How to Set Up a Business Continuity Plan: Legal Requirements
Learn how to build a business continuity plan that meets federal legal requirements, protects employees, and keeps your operations running when disruptions hit.
Learn how to build a business continuity plan that meets federal legal requirements, protects employees, and keeps your operations running when disruptions hit.
Setting up a business continuity plan starts with identifying which operations your company cannot afford to lose, then building documented procedures to keep those operations running through a disruption. The process typically takes weeks or months depending on company size, and it touches every department from IT to human resources. A plan that sits in a drawer untested is almost as dangerous as having no plan at all, so the steps below cover not just the writing but the testing and legal requirements that make the document actually useful.
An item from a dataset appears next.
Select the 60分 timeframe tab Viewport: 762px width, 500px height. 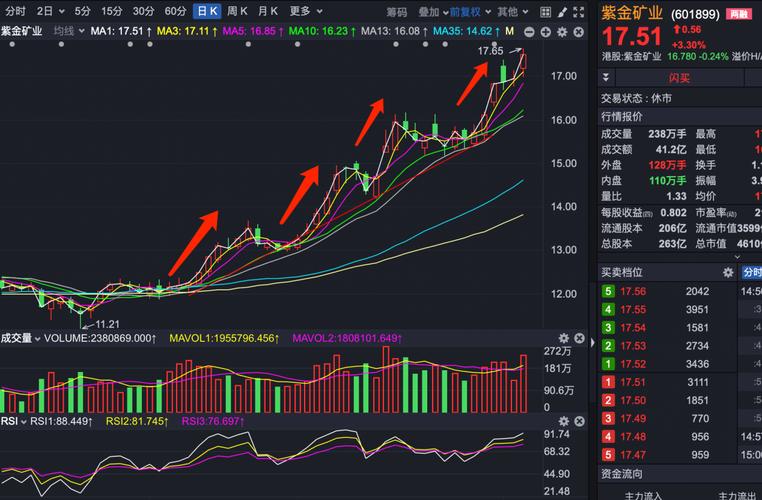click(x=175, y=12)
Before anything gets written down, you need people with the authority and knowledge to make decisions about what matters most. Appoint a business continuity coordinator who has enough organizational clout to pull resources from different departments and make calls during a crisis. This person doesn’t need to be the CEO, but they need direct access to leadership and a working understanding of how the company actually operates day to day.
Around that coordinator, build a committee with representatives from each major function. IT staff know where the data lives and how to restore it. Human resources handles employee communication and safety. Operations and facilities managers understand the physical requirements for keeping work going. Finance can quantify the cost of downtime and manage cash flow during recovery. The people you want on this team are the ones who know the granular, unglamorous details of their departments, not just the org chart leaders.
The committee’s first job is defining the plan’s scope: which locations, which systems, which processes. They also secure the budget. Continuity planning costs money upfront for backup systems, alternate work sites, and testing. Getting that funding approved before the work begins saves months of stalling later.
A business impact analysis is where you figure out which functions would hurt the most if they went offline, and how quickly you need them back. This is the analytical backbone of the entire plan, and skipping it means you’re guessing about priorities when a real crisis hits.
Two numbers drive every decision that follows. The recovery time objective is the longest your business can tolerate a particular function being down before the financial or operational damage becomes unacceptable. If your e-commerce platform needs to be back within four hours to avoid a significant revenue hit, four hours is your target. The recovery point objective measures how much data you can afford to lose, expressed in time. A company processing financial transactions might set this at five minutes, meaning backups need to run at least that often.
These aren’t aspirational numbers. They come from hard data: daily revenue by function, contractual penalties for missed deadlines, cost of idle employees, and regulatory exposure. A function with a two-hour recovery time objective needs a fundamentally different backup strategy than one that can wait 48 hours, and the cost difference is real. Set these numbers honestly based on what your business actually needs rather than what sounds impressive.
Most business functions depend on things outside your direct control. Your payment processing relies on a third-party gateway. Your customer database lives on a cloud platform. Your warehouse can’t ship without the freight carrier showing up. The impact analysis needs to catalog every one of these external dependencies and assess the risk each one carries.
Check whether your vendor contracts include uptime guarantees. A cloud provider offering 99.9% availability means you should expect roughly 40 minutes of potential downtime per month. If your vendor doesn’t guarantee a specific service level, you’ve found a vulnerability that belongs in the plan. The analysis also needs to account for single points of failure: if one person, one server, or one supplier going down could halt a critical function, that’s a priority to address.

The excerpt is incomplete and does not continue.